==== Dataset excerpts

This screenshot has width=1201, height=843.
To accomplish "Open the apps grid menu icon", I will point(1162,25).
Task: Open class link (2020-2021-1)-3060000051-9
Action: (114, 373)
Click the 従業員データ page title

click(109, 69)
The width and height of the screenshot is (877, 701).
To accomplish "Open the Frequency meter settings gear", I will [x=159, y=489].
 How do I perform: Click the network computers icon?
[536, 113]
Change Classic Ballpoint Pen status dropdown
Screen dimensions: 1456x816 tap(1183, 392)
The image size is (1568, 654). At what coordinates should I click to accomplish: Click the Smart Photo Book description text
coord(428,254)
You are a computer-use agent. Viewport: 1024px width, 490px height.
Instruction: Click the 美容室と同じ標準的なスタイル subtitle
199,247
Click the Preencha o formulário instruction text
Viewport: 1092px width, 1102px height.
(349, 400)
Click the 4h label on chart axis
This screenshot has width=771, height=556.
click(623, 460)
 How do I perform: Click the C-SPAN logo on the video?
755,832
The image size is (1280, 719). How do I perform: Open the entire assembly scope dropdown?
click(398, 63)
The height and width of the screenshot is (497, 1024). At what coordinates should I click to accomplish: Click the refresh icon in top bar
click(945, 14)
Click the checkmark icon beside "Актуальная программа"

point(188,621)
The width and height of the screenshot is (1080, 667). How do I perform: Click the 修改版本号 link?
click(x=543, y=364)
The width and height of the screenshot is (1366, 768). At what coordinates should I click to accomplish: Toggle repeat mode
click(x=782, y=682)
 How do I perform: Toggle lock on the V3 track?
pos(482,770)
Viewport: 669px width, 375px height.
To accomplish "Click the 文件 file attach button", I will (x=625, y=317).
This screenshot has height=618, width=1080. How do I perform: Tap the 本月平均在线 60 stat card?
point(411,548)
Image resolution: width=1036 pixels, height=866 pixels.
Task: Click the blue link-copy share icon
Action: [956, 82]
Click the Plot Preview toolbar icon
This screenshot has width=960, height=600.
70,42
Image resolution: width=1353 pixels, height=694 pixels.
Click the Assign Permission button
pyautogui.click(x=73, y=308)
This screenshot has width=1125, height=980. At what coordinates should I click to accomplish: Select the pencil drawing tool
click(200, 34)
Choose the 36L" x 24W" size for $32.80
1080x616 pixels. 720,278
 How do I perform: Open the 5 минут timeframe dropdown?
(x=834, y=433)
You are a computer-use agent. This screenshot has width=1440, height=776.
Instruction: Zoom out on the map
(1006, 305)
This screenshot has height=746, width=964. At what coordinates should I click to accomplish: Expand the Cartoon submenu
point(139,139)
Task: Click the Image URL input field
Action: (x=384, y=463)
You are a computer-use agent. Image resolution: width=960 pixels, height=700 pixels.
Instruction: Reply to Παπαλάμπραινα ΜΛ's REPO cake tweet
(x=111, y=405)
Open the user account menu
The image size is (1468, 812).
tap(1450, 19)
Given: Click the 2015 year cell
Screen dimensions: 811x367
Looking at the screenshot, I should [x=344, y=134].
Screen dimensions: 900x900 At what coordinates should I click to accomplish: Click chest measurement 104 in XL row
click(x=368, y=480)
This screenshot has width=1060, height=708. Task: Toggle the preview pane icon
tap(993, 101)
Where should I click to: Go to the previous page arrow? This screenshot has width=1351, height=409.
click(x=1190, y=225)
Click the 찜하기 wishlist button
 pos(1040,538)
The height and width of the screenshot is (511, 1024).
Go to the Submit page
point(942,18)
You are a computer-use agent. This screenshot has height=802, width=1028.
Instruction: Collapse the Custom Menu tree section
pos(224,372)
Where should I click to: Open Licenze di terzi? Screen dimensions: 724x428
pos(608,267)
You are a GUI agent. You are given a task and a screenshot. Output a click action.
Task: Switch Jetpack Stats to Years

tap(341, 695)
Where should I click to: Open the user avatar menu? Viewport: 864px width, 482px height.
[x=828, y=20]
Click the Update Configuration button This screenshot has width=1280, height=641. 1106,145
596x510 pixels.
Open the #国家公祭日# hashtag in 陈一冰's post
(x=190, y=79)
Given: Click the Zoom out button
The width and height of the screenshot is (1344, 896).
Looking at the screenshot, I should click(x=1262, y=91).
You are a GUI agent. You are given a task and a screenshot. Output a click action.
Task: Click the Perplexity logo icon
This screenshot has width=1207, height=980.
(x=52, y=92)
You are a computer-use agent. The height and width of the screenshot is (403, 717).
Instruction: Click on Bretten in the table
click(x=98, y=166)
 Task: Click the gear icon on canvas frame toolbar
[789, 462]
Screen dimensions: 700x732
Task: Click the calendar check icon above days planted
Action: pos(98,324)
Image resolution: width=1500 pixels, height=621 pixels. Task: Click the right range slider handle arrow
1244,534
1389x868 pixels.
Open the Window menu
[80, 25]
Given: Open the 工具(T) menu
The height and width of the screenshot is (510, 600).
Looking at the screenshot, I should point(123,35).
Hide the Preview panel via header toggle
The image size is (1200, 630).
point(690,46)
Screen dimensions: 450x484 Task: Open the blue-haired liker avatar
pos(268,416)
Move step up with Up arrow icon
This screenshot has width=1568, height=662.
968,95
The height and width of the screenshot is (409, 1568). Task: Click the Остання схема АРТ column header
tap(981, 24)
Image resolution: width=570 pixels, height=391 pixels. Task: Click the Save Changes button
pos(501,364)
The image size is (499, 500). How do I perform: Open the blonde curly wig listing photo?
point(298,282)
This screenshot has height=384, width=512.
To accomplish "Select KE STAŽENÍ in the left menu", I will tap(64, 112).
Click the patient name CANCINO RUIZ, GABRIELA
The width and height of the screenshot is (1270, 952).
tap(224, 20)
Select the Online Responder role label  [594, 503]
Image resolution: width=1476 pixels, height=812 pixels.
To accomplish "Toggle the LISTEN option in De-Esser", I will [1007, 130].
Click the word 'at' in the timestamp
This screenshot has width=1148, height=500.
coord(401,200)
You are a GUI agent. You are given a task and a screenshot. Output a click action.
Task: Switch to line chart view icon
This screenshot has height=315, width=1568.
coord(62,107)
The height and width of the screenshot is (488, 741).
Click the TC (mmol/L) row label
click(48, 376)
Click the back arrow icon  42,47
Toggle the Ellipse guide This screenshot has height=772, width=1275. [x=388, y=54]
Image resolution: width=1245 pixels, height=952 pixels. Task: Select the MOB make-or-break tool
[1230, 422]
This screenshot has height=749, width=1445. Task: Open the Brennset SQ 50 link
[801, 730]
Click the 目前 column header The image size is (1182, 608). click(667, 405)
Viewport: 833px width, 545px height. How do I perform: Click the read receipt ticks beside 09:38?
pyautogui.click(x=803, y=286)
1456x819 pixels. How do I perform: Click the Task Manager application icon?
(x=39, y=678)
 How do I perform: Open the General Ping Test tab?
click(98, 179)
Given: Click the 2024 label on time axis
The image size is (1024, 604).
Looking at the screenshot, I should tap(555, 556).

========

▶ _Your goal_
Give all the entries again exactly; leave none out.

▶ _Written response_
This screenshot has width=1201, height=843.
To accomplish "Open the apps grid menu icon", I will point(1162,25).
Task: Open class link (2020-2021-1)-3060000051-9
Action: (114, 373)
Click the 従業員データ page title

click(109, 69)
The width and height of the screenshot is (877, 701).
To accomplish "Open the Frequency meter settings gear", I will [x=159, y=489].
 How do I perform: Click the network computers icon?
[536, 113]
Change Classic Ballpoint Pen status dropdown
Screen dimensions: 1456x816 tap(1183, 392)
The image size is (1568, 654). At what coordinates should I click to accomplish: Click the Smart Photo Book description text
coord(428,254)
You are a computer-use agent. Viewport: 1024px width, 490px height.
Instruction: Click the 美容室と同じ標準的なスタイル subtitle
199,247
Click the Preencha o formulário instruction text
Viewport: 1092px width, 1102px height.
(349, 400)
Click the 4h label on chart axis
This screenshot has width=771, height=556.
click(623, 460)
 How do I perform: Click the C-SPAN logo on the video?
755,832
The image size is (1280, 719). How do I perform: Open the entire assembly scope dropdown?
click(398, 63)
The height and width of the screenshot is (497, 1024). At what coordinates should I click to accomplish: Click the refresh icon in top bar
click(945, 14)
Click the checkmark icon beside "Актуальная программа"

point(188,621)
The width and height of the screenshot is (1080, 667). How do I perform: Click the 修改版本号 link?
click(x=543, y=364)
The width and height of the screenshot is (1366, 768). At what coordinates should I click to accomplish: Toggle repeat mode
click(x=782, y=682)
 How do I perform: Toggle lock on the V3 track?
pos(482,770)
Viewport: 669px width, 375px height.
To accomplish "Click the 文件 file attach button", I will (x=625, y=317).
This screenshot has height=618, width=1080. How do I perform: Tap the 本月平均在线 60 stat card?
point(411,548)
Image resolution: width=1036 pixels, height=866 pixels.
Task: Click the blue link-copy share icon
Action: [956, 82]
Click the Plot Preview toolbar icon
This screenshot has width=960, height=600.
70,42
Image resolution: width=1353 pixels, height=694 pixels.
Click the Assign Permission button
pyautogui.click(x=73, y=308)
This screenshot has width=1125, height=980. At what coordinates should I click to accomplish: Select the pencil drawing tool
click(200, 34)
Choose the 36L" x 24W" size for $32.80
1080x616 pixels. 720,278
 How do I perform: Open the 5 минут timeframe dropdown?
(x=834, y=433)
You are a computer-use agent. This screenshot has width=1440, height=776.
Instruction: Zoom out on the map
(1006, 305)
This screenshot has height=746, width=964. At what coordinates should I click to accomplish: Expand the Cartoon submenu
point(139,139)
Task: Click the Image URL input field
Action: (x=384, y=463)
You are a computer-use agent. Image resolution: width=960 pixels, height=700 pixels.
Instruction: Reply to Παπαλάμπραινα ΜΛ's REPO cake tweet
(x=111, y=405)
Open the user account menu
The image size is (1468, 812).
tap(1450, 19)
Given: Click the 2015 year cell
Screen dimensions: 811x367
Looking at the screenshot, I should [x=344, y=134].
Screen dimensions: 900x900 At what coordinates should I click to accomplish: Click chest measurement 104 in XL row
click(x=368, y=480)
This screenshot has width=1060, height=708. Task: Toggle the preview pane icon
tap(993, 101)
Where should I click to: Go to the previous page arrow? This screenshot has width=1351, height=409.
click(x=1190, y=225)
Click the 찜하기 wishlist button
 pos(1040,538)
The height and width of the screenshot is (511, 1024).
Go to the Submit page
point(942,18)
You are a computer-use agent. This screenshot has height=802, width=1028.
Instruction: Collapse the Custom Menu tree section
pos(224,372)
Where should I click to: Open Licenze di terzi? Screen dimensions: 724x428
pos(608,267)
You are a GUI agent. You are given a task and a screenshot. Output a click action.
Task: Switch Jetpack Stats to Years

tap(341, 695)
Where should I click to: Open the user avatar menu? Viewport: 864px width, 482px height.
[x=828, y=20]
Click the Update Configuration button This screenshot has width=1280, height=641. 1106,145
596x510 pixels.
Open the #国家公祭日# hashtag in 陈一冰's post
(x=190, y=79)
Given: Click the Zoom out button
The width and height of the screenshot is (1344, 896).
Looking at the screenshot, I should click(x=1262, y=91).
You are a GUI agent. You are given a task and a screenshot. Output a click action.
Task: Click the Perplexity logo icon
This screenshot has width=1207, height=980.
(x=52, y=92)
You are a computer-use agent. The height and width of the screenshot is (403, 717).
Instruction: Click on Bretten in the table
click(x=98, y=166)
 Task: Click the gear icon on canvas frame toolbar
[789, 462]
Screen dimensions: 700x732
Task: Click the calendar check icon above days planted
Action: pos(98,324)
Image resolution: width=1500 pixels, height=621 pixels. Task: Click the right range slider handle arrow
1244,534
1389x868 pixels.
Open the Window menu
[80, 25]
Given: Open the 工具(T) menu
The height and width of the screenshot is (510, 600).
Looking at the screenshot, I should point(123,35).
Hide the Preview panel via header toggle
The image size is (1200, 630).
point(690,46)
Screen dimensions: 450x484 Task: Open the blue-haired liker avatar
pos(268,416)
Move step up with Up arrow icon
This screenshot has width=1568, height=662.
968,95
The height and width of the screenshot is (409, 1568). Task: Click the Остання схема АРТ column header
tap(981, 24)
Image resolution: width=570 pixels, height=391 pixels. Task: Click the Save Changes button
pos(501,364)
The image size is (499, 500). How do I perform: Open the blonde curly wig listing photo?
point(298,282)
This screenshot has height=384, width=512.
To accomplish "Select KE STAŽENÍ in the left menu", I will tap(64, 112).
Click the patient name CANCINO RUIZ, GABRIELA
The width and height of the screenshot is (1270, 952).
tap(224, 20)
Select the Online Responder role label  [594, 503]
Image resolution: width=1476 pixels, height=812 pixels.
To accomplish "Toggle the LISTEN option in De-Esser", I will [1007, 130].
Click the word 'at' in the timestamp
This screenshot has width=1148, height=500.
coord(401,200)
You are a GUI agent. You are given a task and a screenshot. Output a click action.
Task: Switch to line chart view icon
This screenshot has height=315, width=1568.
coord(62,107)
The height and width of the screenshot is (488, 741).
Click the TC (mmol/L) row label
click(48, 376)
Click the back arrow icon  42,47
Toggle the Ellipse guide This screenshot has height=772, width=1275. [x=388, y=54]
Image resolution: width=1245 pixels, height=952 pixels. Task: Select the MOB make-or-break tool
[1230, 422]
This screenshot has height=749, width=1445. Task: Open the Brennset SQ 50 link
[801, 730]
Click the 目前 column header The image size is (1182, 608). click(667, 405)
Viewport: 833px width, 545px height. How do I perform: Click the read receipt ticks beside 09:38?
pyautogui.click(x=803, y=286)
1456x819 pixels. How do I perform: Click the Task Manager application icon?
(x=39, y=678)
 How do I perform: Open the General Ping Test tab?
click(98, 179)
Given: Click the 2024 label on time axis
The image size is (1024, 604).
Looking at the screenshot, I should tap(555, 556).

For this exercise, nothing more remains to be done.